By Lee H. Hamilton
With the 114th Congress just underway, the political world is focused intently on the road ahead. Taxes, trade, immigration, climate change, job creation, the Affordable Care Act—there’s a long list of issues and one burning question: whether a Republican Congress and a Democratic President can find common ground.
Yet before we get worked up about what’s to come, we need to take a hard look at the Congress that just ended and ask a different question: Why was it such an abject failure?
Let’s start with a basic number. According to the Library of Congress, 296 bills were passed by the 113th Congress and signed by the President. Just for comparison’s sake, the “do-nothing Congress” of 1947-48 got 906 bills through. The Financial Times called this most recent version “the least productive Congress in modern U.S. history.”
Congress failed most spectacularly on the basics. Not one of the dozen annual appropriations bills passed, while the budget resolution, which is supposed to set overall fiscal policy, never even got to a vote.
When Congress did legislate, it did so in the worst possible way—by using an “omnibus” spending bill into which it crammed everything it could manage. Congress’s reliance on omnibus bills, which are written in secret, violates every rule of good legislative process and denies transparency and accountability. It allows Capitol Hill to curry favor with all sorts of special interests and forces—or allows—members to vote for provisions that would have had very little chance of surviving on their own.
The last Congress maintained one other lamentable trend: it took “oversight” to mean injecting its investigations with partisanship—Benghazi, the IRS’s examination of conservative groups, the VA’s mishandling of health care for veterans—while forgetting the crucial, ongoing oversight of government.

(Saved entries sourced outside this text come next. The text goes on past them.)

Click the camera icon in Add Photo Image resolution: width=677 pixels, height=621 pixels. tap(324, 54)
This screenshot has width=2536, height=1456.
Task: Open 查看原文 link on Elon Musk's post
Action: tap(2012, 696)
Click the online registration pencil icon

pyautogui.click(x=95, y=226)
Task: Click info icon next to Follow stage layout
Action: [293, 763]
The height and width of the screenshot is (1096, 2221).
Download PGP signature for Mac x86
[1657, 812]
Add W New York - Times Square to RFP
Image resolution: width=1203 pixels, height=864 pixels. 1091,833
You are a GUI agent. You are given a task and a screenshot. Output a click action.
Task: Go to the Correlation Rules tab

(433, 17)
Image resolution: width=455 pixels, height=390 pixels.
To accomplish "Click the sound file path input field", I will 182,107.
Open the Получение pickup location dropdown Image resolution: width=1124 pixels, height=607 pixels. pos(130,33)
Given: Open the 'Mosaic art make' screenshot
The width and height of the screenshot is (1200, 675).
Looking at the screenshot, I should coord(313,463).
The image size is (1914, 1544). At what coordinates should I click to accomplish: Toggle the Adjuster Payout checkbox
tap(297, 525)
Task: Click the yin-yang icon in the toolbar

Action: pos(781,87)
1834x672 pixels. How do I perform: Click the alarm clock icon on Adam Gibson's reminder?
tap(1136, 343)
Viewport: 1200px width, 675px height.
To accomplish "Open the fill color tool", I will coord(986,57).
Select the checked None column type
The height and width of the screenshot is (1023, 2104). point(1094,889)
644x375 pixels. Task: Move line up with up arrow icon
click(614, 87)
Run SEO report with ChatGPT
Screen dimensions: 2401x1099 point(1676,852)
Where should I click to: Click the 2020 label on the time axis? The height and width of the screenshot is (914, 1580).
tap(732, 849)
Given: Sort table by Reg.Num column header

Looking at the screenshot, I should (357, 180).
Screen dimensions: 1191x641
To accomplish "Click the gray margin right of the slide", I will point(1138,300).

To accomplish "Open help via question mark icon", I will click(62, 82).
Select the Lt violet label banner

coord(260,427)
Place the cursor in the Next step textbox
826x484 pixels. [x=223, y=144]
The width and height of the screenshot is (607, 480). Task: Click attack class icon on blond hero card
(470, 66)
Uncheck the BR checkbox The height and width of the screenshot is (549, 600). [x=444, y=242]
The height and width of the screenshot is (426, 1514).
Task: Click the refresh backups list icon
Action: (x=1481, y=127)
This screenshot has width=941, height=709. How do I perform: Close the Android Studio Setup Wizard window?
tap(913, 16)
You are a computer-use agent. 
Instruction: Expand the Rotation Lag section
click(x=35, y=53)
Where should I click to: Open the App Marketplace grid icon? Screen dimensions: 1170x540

It allowed itself to be co-opted by the intelligence community, which persuaded Congress to neglect a public debate on massive surveillance, hacked the Senate’s computers, and misled Congress about the nature and extent of torture.
The congressional leadership is now under pressure to show Americans that they can be successful. Let’s hope they consider “success” to include avoiding the bad habits of the past, by paying more attention to their constituents than to special interests; enforcing their own ethics rules more vigorously; and most of all, allowing the full debate and votes Congress needs to serve as a true coequal branch of government.
Lee Hamilton is Director of the Center on Congress at Indiana University. He was a member of the U.S. House of Representatives for 34 years.